One advantage of the domestic violence charge, oddly enough, is that defendants charged under § 16-25-20(D) are eligible for pretrial intervention — a diversion program that can result in the charges being dropped entirely upon successful completion. That option is worth exploring with an attorney if it applies to your situation.
A third-degree assault and battery conviction is eligible for expungement under S.C. Code § 22-5-910. Because the offense carries a maximum penalty of 30 days and a $500 fine, it falls within the statute’s threshold for first-offense misdemeanor expungement. The requirements are straightforward but rigid:
You petition the circuit court for an expungement order. The filing costs run approximately $310 total: $250 to the solicitor’s office, $25 to SLED, and $35 to the clerk of court. If the court grants the order, your arrest and conviction records are expunged, though SLED keeps a nonpublic record to ensure no one uses this provision more than once.
The three-year clean-record requirement trips people up more than anything else. A speeding ticket that carries only a fine won’t disqualify you, but any conviction that could result in jail time — even another minor misdemeanor — resets the clock. Plan accordingly.
If you are not a U.S. citizen, any criminal conviction demands extra caution, but the news here is relatively favorable for a third-degree charge. The U.S. Department of State’s Foreign Affairs Manual explicitly lists simple assault as an offense that is not normally considered a crime involving moral turpitude for immigration purposes. Because third-degree assault and battery in South Carolina is the state’s version of simple assault — no weapon, no intent to cause serious harm, no aggravating factor — it generally does not trigger inadmissibility or deportation on moral turpitude grounds.

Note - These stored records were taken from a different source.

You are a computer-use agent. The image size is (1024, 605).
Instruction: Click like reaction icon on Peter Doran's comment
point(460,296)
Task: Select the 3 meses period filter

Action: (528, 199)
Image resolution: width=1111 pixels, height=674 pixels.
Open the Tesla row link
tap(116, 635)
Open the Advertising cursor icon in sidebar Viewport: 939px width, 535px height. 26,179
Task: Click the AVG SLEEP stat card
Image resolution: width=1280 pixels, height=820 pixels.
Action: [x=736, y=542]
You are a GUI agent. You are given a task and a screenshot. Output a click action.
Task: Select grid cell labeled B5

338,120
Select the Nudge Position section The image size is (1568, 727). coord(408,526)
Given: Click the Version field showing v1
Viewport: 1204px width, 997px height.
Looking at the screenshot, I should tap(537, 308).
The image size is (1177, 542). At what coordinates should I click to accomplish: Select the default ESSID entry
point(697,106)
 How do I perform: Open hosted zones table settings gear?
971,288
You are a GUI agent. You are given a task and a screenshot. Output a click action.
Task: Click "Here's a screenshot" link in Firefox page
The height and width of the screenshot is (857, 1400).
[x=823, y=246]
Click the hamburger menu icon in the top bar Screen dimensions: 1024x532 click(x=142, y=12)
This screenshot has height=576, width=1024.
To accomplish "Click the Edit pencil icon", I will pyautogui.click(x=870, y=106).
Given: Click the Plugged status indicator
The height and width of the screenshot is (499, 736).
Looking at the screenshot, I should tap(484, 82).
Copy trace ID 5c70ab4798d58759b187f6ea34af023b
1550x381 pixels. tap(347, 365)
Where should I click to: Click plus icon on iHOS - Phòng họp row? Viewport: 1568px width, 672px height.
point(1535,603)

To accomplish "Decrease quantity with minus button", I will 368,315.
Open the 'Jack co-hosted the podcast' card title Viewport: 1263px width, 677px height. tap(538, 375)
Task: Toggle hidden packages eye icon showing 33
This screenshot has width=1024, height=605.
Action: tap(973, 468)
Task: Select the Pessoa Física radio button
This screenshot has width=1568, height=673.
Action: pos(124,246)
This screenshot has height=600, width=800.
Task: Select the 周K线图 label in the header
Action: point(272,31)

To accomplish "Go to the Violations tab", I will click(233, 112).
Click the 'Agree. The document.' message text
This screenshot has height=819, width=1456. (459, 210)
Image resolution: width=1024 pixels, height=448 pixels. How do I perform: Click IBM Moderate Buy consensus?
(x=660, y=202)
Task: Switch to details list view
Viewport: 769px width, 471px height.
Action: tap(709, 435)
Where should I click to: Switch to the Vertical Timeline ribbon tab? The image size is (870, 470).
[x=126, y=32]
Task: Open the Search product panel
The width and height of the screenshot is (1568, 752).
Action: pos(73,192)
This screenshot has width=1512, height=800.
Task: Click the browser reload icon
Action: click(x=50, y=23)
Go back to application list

That said, “generally” is doing real work in that sentence. Immigration consequences depend on the specific facts of your case, your immigration status, and how federal authorities characterize the conviction. Assault charges that involve a weapon, intent to cause serious injury, or are committed during another crime cross into moral turpitude territory. If you hold a visa, green card, or are in the naturalization process, talk to an immigration attorney before accepting any plea deal — even for a charge this minor.
Most third-degree cases arise from bar fights, road rage incidents, neighbor disputes, and minor altercations that got physical. They’re the cases where both sides often share some blame and neither party suffered lasting injury. That makes them highly negotiable — many are resolved through plea agreements, anger management programs, or community service, especially for first-time offenders.
Private defense attorneys typically charge flat fees ranging from roughly $1,500 to $5,000 for a misdemeanor assault case, depending on the complexity and whether the case goes to trial. If you can’t afford a private attorney, you can request a public defender at your initial court appearance. Given that the maximum jail time is only 30 days and the fine is $500, some defendants question whether hiring a lawyer is worth it. It almost always is — not because of the sentence itself, but because of the criminal record that follows you long after the fine is paid and the jail time (if any) is served. A skilled attorney may be able to negotiate a dismissal or reduction that keeps your record clean, which pays for itself many times over in future job opportunities.